For this week, I will be incorporating what I have learned in Physical Health Education, and Psychology into this post. I will explain and provide examples of different activities that anyone can do, and ways to modify it to make it harder if needed!
Activities that Release Stress:
There are many ways to relieve stress and every person enjoys different things, so, I have created a list with many different options to choose from.
I won’t go in depth with everything, just the ones I feel are crucial and relate to other ideas. I want to start with one we all know how to do, and that we do everyday without thinking about it. Deep breathing. While breathing is essential for life, it is also a great way to train your diaphragm and your body regulate yourself while stressed out. Deep breathing aims to focus your awareness on your breath, making it slower and deeper. When you breathe in deeply through your nose, your lungs fully expand, and your belly rises. This helps slow your heart rate, allowing you to feel at peace. Now, please join me and take a minute or 2 to do some breathing before continuing.
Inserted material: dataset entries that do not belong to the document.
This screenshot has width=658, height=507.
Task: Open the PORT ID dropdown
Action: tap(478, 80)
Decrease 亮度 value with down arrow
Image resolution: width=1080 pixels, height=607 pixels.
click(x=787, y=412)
This is my personal favourite and most used strategy. You can do it anywhere, anytime. (Even in class or at work.) I hope you feel more relaxed and ready to continue! There are ways to further this strategy and become more relaxed, but it includes more time and space. The first, is incorporating a sit spot. A sit spot is where you find a spot in nature that you can regularly get to. Preferably a spot with no city sound. It is just you, your spot, and nature. My personal sit spot is in the forest behind my house. It is a quick 2 minute walk to a big rock pile within the trees. I focus on the sounds, my breathing, and gratitude for the land. Incorporation of gratitude will bring more positive thinking into your life. Even if it is just one thing. Like having time to escape to your spot. Secondly, You can mix deep breathing with stretching for a deeper stretch or lighter breathing with yoga.
Physical Activity:
Types of physical activity include include running, swimming, walking, hiking, dancing, and biking. I made a list to explain why these help. Lets check it out!
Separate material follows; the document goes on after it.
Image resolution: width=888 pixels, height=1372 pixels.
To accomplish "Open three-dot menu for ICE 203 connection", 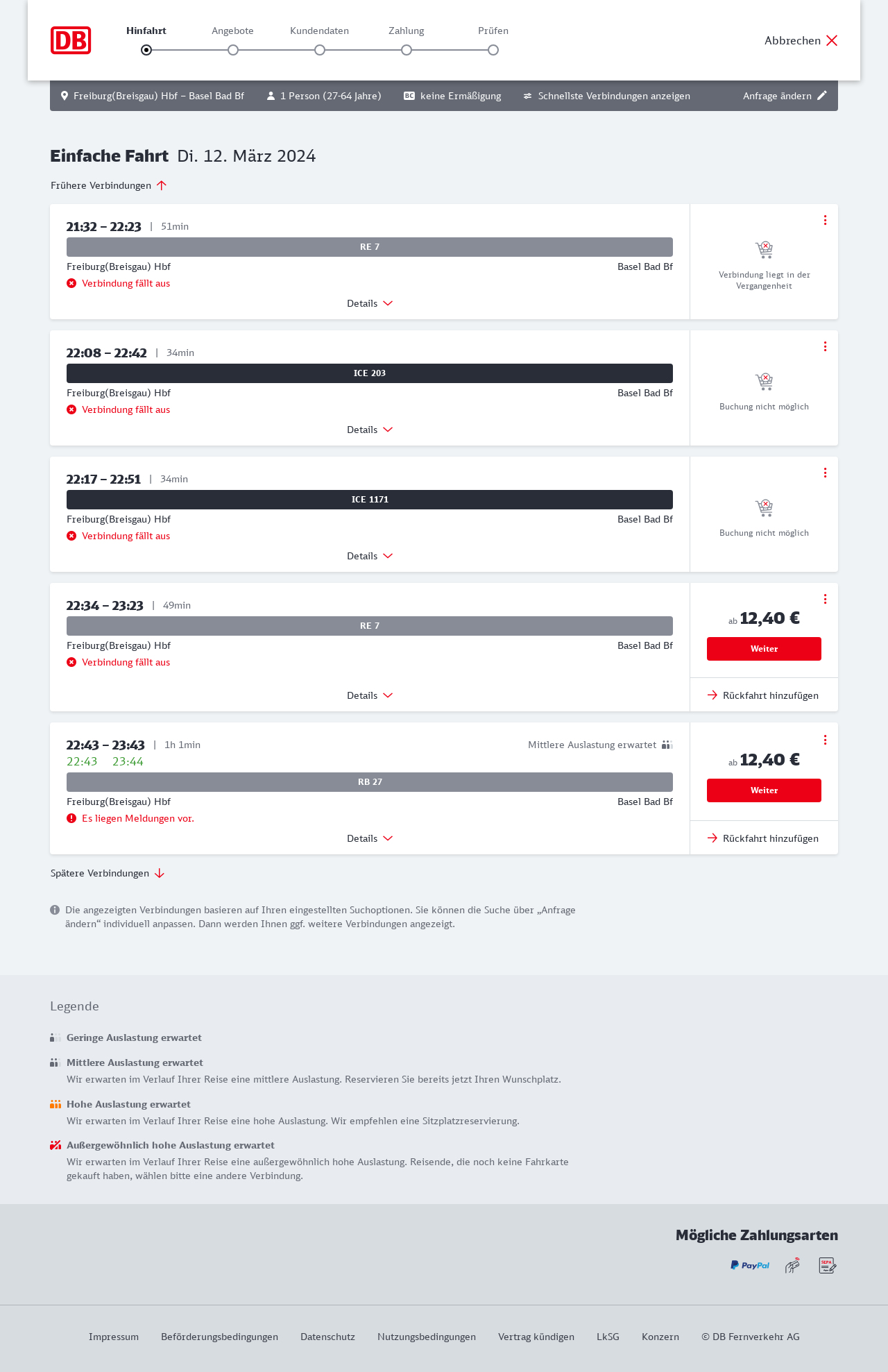I will (825, 346).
- Endorphin Release: Physical activity, stimulates the production of endorphins, which are chemicals in the brain that act as natural painkillers and mood elevators.
- Distraction: Running allows you to focus on the activity itself, providing a break from daily stressors and worries. This mental shift can help clear your mind.
- Mindfulness: The rhythmic nature of running can promote a state of mindfulness, where you concentrate on your breath and movement, helping to reduce anxiety and increase awareness.
- Routine and Achievement: Setting and achieving athletic goals can enhance your sense of control and accomplishment, which can combat feelings of stress and helplessness.
- Social Interaction: Lots of these activities can also be a social, whether through clubs or with friends.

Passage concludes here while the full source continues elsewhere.